** Your instructions **
Please copy the entries below exactly, from the line containing "Given: Click the gear" through the line containing "I will point(742,95).", including both of those lines.

** Material for this exercise **
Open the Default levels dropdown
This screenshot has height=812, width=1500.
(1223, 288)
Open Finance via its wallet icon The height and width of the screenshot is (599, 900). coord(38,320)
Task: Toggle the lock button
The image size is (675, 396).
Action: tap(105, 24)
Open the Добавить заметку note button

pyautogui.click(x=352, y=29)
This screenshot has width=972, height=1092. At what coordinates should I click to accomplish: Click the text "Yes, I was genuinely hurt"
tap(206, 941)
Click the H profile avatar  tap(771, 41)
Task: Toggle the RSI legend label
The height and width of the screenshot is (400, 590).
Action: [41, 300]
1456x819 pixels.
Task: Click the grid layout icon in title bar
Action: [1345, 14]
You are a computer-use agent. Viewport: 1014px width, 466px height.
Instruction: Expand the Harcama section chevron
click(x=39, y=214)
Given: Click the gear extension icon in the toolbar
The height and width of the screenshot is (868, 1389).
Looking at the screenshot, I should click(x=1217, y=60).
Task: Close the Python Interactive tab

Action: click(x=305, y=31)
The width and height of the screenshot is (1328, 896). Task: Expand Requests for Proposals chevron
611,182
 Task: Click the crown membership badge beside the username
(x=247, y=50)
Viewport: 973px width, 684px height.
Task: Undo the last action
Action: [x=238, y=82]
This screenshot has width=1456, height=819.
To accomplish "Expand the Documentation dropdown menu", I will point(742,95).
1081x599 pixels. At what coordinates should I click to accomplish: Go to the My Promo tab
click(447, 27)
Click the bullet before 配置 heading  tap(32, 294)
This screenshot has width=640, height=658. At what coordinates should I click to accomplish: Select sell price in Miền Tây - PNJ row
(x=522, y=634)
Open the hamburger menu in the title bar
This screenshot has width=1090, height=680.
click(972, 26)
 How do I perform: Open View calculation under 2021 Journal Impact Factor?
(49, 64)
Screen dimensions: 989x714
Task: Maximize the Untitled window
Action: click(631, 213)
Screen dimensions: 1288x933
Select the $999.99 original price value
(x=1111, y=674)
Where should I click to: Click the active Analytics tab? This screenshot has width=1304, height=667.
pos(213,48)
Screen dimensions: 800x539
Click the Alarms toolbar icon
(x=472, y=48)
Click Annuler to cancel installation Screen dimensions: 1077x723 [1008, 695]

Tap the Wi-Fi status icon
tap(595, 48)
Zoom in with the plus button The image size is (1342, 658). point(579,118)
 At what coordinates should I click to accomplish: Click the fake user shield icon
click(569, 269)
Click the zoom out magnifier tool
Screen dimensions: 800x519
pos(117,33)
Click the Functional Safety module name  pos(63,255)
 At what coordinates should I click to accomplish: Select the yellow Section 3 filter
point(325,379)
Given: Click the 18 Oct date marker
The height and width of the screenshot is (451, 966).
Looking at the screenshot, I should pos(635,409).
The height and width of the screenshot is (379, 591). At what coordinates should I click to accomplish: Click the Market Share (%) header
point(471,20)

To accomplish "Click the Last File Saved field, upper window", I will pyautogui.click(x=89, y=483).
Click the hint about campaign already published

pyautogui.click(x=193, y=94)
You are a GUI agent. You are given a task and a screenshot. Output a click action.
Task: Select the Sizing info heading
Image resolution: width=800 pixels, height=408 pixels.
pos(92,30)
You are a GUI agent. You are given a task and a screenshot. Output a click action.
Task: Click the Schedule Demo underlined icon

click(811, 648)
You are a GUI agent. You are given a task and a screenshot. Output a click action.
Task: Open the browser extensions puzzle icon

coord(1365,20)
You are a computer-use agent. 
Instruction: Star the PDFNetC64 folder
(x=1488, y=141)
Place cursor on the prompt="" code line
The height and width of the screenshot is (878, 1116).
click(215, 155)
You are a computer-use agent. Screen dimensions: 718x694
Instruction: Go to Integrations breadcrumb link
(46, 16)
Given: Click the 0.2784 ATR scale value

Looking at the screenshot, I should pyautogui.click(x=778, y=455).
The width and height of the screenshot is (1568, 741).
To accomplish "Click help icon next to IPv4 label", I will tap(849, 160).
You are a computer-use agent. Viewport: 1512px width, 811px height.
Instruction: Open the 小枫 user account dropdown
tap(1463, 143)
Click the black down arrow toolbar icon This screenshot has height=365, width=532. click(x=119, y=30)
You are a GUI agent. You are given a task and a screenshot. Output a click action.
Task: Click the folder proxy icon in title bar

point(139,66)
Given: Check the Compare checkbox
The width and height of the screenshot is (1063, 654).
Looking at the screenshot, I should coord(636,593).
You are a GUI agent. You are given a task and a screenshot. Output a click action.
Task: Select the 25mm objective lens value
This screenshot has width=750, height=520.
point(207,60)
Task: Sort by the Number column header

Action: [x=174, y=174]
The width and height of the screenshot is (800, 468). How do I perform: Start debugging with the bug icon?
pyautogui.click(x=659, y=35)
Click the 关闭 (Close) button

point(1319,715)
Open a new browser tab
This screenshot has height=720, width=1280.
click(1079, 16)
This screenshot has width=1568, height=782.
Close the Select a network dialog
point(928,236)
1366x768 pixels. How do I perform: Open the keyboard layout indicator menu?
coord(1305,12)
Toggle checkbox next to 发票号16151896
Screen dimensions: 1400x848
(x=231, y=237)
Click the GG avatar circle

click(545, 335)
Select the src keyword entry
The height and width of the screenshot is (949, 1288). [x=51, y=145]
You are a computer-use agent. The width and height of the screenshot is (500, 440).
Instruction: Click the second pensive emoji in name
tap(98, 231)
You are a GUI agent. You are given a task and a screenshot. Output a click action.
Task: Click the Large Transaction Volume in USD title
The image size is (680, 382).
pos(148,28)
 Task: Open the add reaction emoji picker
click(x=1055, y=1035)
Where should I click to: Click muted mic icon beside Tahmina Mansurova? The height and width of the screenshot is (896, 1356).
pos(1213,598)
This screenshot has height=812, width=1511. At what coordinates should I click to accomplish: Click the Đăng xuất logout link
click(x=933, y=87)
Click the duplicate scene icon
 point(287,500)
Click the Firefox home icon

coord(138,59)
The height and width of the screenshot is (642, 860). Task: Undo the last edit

** Final result **
Given: Click the gear extension icon in the toolbar
The height and width of the screenshot is (868, 1389).
Looking at the screenshot, I should click(x=1217, y=60).
Task: Close the Python Interactive tab

Action: click(x=305, y=31)
The width and height of the screenshot is (1328, 896). Task: Expand Requests for Proposals chevron
611,182
 Task: Click the crown membership badge beside the username
(x=247, y=50)
Viewport: 973px width, 684px height.
Task: Undo the last action
Action: [x=238, y=82]
This screenshot has width=1456, height=819.
To accomplish "Expand the Documentation dropdown menu", I will point(742,95).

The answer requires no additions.